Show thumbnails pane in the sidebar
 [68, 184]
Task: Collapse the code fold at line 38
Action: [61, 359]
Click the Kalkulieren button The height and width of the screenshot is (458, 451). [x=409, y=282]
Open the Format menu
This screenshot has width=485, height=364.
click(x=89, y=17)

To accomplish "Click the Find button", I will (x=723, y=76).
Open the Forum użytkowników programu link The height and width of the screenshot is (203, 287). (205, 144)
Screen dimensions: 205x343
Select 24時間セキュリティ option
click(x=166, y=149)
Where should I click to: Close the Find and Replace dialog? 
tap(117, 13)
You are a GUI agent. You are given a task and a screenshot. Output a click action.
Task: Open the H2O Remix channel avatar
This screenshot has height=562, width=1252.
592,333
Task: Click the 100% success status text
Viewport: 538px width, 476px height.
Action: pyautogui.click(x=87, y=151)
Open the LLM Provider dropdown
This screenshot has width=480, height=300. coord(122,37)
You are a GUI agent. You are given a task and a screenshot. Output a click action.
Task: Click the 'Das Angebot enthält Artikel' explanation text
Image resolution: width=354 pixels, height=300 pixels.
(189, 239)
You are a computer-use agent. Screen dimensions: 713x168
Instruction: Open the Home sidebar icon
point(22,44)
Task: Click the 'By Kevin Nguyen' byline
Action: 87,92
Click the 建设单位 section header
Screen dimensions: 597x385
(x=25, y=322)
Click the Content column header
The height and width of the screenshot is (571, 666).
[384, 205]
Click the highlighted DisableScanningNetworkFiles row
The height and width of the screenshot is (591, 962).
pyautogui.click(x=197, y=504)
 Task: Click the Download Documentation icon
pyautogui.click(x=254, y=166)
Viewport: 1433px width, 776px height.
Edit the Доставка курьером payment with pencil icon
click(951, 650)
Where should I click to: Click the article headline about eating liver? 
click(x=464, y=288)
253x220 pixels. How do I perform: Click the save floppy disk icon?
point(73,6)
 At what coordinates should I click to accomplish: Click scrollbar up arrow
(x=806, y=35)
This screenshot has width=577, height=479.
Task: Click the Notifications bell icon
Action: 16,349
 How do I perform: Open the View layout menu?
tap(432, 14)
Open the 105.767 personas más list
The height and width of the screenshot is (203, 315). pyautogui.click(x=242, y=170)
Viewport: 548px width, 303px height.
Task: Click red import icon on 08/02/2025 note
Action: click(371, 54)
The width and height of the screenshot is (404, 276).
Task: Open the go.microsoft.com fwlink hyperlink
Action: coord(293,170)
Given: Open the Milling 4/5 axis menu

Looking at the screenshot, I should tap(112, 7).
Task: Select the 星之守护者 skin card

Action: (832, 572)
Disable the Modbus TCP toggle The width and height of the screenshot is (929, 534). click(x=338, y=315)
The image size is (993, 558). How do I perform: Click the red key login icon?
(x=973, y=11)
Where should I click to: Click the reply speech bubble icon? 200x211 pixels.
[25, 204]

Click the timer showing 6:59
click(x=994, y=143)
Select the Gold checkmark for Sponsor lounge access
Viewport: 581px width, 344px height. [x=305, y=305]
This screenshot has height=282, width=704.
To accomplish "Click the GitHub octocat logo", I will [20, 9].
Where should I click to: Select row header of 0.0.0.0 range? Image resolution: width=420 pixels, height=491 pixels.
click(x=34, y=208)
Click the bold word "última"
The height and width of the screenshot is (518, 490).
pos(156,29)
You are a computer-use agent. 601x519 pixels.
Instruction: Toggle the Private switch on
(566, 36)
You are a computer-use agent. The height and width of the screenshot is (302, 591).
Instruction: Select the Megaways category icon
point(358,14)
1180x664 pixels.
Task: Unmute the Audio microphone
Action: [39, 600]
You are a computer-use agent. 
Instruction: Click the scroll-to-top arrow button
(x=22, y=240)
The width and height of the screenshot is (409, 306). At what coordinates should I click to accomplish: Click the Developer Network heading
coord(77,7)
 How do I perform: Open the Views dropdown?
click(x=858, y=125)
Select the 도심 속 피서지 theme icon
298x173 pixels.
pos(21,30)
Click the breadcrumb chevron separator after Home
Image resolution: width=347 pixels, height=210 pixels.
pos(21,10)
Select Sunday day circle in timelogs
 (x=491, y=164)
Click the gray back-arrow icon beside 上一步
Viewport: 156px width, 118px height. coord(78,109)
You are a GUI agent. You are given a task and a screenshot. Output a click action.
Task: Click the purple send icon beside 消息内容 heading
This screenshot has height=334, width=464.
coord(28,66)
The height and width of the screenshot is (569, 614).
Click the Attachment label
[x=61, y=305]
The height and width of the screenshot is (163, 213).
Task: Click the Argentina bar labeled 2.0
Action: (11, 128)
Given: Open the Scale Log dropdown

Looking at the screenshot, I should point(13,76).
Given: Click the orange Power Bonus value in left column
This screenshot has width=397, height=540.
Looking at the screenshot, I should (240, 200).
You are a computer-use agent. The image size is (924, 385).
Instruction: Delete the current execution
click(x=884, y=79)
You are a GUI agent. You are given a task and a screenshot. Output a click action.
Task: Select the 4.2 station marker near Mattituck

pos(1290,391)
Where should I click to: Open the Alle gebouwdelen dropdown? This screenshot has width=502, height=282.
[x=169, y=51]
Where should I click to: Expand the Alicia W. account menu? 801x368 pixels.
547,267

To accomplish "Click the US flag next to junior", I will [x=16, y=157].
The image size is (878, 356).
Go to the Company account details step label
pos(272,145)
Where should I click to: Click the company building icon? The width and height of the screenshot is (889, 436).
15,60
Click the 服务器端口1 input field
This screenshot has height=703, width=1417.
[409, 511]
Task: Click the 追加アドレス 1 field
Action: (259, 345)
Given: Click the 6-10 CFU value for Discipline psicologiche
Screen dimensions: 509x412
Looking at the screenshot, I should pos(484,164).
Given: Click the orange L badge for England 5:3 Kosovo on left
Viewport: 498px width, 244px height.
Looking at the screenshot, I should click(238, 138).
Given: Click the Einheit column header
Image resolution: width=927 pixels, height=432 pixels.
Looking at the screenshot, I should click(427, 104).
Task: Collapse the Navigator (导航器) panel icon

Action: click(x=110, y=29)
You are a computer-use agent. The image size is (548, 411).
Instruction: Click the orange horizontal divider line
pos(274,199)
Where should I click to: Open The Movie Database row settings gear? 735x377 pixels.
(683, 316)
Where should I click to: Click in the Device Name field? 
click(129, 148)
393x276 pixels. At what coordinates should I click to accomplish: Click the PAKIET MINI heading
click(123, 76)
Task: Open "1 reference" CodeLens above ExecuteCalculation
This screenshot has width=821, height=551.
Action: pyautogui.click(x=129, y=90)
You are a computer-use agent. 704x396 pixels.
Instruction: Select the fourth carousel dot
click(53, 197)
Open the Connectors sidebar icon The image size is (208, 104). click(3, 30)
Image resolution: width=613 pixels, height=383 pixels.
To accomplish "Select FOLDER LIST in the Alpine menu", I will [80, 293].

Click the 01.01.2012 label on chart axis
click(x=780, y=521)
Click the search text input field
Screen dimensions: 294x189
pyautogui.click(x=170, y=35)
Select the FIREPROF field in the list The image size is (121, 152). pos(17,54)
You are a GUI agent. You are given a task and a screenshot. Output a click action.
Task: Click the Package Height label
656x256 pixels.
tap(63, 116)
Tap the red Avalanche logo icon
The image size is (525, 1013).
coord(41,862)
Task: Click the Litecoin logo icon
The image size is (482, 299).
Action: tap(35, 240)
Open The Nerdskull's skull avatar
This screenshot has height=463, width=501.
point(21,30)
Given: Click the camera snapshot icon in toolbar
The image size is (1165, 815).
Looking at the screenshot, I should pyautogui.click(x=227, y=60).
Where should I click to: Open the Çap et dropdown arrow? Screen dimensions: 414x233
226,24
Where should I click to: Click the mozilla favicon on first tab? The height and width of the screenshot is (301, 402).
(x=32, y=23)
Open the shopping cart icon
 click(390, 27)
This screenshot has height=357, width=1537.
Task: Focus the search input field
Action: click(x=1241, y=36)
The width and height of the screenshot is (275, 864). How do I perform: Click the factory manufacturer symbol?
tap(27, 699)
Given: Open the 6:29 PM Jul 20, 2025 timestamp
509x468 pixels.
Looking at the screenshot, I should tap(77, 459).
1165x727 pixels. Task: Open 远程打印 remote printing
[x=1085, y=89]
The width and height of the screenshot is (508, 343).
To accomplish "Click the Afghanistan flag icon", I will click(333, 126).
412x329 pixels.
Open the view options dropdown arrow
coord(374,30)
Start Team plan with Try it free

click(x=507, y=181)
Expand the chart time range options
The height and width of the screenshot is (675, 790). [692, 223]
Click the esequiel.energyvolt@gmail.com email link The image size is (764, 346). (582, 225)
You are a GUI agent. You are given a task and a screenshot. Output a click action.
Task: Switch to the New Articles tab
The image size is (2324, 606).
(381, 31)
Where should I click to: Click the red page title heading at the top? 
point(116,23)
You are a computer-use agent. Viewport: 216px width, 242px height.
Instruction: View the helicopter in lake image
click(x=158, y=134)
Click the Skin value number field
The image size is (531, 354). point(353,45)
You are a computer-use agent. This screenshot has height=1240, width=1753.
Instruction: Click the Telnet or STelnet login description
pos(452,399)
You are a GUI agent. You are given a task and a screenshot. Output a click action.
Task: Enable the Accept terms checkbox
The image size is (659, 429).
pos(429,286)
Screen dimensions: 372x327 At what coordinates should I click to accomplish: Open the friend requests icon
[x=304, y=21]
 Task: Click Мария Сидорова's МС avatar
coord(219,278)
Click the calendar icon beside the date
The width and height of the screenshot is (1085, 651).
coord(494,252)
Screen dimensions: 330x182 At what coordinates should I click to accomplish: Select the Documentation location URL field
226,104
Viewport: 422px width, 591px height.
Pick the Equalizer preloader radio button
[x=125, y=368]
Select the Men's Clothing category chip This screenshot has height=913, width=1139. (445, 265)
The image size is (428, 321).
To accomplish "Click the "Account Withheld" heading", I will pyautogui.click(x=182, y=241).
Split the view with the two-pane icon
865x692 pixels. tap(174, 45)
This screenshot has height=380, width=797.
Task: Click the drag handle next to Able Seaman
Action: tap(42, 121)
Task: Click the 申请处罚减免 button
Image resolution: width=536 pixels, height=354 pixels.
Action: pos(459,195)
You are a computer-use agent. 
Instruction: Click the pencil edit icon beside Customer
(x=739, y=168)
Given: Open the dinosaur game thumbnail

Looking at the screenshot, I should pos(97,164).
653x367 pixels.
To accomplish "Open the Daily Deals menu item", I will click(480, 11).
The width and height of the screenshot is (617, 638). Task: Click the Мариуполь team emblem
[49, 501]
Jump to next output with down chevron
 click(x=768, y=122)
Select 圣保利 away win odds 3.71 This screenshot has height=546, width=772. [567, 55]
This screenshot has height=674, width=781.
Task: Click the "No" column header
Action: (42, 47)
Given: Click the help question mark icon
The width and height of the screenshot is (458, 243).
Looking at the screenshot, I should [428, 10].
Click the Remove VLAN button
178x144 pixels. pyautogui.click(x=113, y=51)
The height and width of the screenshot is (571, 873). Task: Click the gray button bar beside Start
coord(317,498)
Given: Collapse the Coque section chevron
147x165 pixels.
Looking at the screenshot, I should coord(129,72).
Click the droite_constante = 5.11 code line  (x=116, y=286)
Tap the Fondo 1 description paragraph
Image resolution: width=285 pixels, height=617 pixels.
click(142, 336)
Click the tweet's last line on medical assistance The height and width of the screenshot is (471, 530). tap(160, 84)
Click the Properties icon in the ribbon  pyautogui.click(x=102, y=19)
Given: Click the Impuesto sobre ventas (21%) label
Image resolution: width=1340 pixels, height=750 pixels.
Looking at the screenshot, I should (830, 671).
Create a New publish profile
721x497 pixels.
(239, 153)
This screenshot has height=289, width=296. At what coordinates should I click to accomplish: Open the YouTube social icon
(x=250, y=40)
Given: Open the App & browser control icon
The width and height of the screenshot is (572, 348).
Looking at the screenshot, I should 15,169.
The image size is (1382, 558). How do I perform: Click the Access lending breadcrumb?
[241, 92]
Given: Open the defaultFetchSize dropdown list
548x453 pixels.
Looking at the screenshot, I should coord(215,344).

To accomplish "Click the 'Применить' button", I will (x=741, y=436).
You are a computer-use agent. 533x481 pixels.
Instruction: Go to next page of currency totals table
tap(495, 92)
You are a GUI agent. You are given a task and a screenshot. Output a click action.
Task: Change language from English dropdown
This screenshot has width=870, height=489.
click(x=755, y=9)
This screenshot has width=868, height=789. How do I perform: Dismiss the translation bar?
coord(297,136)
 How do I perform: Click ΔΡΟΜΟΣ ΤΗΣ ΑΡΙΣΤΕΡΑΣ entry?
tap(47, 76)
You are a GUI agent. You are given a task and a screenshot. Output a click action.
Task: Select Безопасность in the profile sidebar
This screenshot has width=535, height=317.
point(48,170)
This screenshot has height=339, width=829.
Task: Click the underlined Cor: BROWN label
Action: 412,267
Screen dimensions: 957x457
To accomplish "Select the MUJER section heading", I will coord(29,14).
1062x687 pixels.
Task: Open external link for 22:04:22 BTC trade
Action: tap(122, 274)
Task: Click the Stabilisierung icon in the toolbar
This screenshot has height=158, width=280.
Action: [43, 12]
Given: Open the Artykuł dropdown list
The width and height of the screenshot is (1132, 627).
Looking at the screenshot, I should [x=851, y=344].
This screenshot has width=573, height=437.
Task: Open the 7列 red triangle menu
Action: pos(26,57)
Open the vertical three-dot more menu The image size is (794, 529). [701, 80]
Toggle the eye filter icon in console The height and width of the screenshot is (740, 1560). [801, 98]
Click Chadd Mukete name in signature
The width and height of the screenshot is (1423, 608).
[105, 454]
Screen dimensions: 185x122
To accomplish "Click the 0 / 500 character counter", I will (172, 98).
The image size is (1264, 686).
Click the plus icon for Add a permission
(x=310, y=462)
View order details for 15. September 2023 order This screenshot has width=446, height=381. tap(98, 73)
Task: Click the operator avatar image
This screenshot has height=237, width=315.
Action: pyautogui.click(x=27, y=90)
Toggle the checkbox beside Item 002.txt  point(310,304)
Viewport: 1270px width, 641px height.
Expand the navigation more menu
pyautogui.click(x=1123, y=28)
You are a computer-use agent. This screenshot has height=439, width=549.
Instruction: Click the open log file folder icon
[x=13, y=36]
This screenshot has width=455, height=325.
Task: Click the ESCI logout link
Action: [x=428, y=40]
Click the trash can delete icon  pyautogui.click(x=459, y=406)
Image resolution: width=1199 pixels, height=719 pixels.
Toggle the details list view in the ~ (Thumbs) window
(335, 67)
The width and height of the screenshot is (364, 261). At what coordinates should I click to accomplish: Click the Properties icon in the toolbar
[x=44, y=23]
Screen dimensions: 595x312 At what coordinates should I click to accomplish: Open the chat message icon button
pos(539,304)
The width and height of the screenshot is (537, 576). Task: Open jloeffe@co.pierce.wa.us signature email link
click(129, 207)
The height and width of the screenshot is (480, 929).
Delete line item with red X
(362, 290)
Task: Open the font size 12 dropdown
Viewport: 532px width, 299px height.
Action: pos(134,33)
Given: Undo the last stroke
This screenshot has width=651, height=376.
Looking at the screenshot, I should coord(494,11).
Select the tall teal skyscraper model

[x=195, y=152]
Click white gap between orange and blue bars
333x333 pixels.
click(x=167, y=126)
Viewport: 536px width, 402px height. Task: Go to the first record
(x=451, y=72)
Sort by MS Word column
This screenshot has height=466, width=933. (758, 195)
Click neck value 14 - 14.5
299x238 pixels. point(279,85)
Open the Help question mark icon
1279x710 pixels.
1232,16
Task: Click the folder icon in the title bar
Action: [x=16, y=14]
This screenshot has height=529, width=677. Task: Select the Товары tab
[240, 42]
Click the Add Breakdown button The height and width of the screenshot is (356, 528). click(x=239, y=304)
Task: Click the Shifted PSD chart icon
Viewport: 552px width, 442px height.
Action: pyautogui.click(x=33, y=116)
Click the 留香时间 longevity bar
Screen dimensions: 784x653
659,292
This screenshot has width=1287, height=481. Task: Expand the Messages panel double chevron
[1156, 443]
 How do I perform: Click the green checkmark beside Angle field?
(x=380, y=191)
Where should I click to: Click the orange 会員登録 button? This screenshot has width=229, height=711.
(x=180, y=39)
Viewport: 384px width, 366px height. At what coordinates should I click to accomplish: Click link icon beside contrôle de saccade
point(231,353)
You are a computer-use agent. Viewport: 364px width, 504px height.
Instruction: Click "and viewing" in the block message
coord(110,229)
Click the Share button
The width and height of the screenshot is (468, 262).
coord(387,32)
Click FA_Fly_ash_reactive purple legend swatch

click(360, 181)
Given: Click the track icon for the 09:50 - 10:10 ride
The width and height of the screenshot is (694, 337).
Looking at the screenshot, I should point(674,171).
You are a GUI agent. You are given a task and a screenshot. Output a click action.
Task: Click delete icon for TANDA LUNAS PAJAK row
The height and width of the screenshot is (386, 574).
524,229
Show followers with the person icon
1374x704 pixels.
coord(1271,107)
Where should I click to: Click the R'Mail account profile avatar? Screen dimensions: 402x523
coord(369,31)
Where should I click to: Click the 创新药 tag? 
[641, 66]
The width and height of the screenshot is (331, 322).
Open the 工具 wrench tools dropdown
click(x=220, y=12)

§ Problem details:
Every line above from the line with "Viewport: 538px width, 476px height." to the line with "Task: Click the 'Das", inclusive, must be returned exactly; no other line belongs in the reply.

§ Task result:
Viewport: 538px width, 476px height.
Action: pyautogui.click(x=87, y=151)
Open the LLM Provider dropdown
This screenshot has width=480, height=300. coord(122,37)
You are a GUI agent. You are given a task and a screenshot. Output a click action.
Task: Click the 'Das Angebot enthält Artikel' explanation text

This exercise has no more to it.